## Task to carry out
The required output is all lines below that contain the word "text".
***** Source data
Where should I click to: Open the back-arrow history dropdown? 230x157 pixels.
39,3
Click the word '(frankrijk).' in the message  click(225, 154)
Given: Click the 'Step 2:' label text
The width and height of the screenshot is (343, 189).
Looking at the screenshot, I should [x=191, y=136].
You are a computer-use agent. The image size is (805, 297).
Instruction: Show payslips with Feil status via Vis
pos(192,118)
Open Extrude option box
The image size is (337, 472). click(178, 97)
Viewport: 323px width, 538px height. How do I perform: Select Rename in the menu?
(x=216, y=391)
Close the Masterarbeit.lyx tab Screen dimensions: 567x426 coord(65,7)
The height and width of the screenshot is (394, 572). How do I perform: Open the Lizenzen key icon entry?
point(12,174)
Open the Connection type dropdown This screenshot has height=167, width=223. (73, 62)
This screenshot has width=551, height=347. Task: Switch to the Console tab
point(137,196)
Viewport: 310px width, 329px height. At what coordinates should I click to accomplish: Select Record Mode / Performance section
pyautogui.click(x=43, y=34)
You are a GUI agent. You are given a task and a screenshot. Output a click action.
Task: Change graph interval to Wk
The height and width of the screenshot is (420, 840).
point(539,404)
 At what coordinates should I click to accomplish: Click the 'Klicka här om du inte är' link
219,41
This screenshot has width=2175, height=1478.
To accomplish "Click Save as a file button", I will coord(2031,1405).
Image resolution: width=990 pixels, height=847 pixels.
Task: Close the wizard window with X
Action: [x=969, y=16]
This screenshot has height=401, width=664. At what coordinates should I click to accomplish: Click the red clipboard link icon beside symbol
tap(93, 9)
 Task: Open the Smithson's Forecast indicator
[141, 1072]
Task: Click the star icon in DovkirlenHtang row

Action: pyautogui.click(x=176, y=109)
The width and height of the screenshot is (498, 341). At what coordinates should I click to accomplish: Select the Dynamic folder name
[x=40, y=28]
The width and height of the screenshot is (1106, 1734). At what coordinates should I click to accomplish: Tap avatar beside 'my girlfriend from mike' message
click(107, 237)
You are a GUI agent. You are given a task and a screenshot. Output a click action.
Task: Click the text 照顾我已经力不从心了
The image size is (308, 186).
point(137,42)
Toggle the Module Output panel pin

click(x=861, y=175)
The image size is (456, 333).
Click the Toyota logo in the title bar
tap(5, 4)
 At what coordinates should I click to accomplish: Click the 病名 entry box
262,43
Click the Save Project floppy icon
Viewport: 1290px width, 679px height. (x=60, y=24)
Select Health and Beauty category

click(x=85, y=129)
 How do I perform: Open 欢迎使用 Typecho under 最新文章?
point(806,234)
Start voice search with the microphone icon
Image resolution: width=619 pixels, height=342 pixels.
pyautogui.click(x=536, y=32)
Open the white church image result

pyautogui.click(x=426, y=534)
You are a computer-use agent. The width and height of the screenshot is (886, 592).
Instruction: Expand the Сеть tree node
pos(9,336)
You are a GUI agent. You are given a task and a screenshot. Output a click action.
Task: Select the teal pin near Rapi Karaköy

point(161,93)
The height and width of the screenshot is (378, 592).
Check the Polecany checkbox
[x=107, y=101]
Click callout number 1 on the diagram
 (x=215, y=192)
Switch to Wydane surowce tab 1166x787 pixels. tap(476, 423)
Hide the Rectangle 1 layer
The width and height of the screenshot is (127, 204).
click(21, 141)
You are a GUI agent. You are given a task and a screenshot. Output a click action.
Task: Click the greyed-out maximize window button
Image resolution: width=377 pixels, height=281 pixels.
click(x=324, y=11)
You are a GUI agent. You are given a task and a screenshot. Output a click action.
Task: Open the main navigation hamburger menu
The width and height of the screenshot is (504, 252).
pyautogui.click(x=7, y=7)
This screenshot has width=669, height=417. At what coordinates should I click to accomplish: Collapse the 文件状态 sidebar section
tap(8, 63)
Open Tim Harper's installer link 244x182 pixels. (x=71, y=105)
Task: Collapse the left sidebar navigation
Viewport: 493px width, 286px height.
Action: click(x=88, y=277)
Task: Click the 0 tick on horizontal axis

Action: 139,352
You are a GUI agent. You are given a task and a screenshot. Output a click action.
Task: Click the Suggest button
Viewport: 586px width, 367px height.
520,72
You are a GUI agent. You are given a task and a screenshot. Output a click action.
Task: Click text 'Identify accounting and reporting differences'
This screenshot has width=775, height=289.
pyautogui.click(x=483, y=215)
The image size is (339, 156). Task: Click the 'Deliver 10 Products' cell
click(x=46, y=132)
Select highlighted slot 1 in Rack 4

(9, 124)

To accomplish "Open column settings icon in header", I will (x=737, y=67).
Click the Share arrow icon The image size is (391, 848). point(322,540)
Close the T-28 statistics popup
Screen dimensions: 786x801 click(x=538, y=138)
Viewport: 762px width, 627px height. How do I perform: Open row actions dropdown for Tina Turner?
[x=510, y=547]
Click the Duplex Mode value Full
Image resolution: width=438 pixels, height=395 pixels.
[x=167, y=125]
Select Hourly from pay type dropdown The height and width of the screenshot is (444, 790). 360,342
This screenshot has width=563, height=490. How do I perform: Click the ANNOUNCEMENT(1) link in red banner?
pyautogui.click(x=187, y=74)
**********
## Exercise solution
Given: Click the 'Step 2:' label text
Task: Click the text 照顾我已经力不从心了
Task: Click text 'Identify accounting and reporting differences'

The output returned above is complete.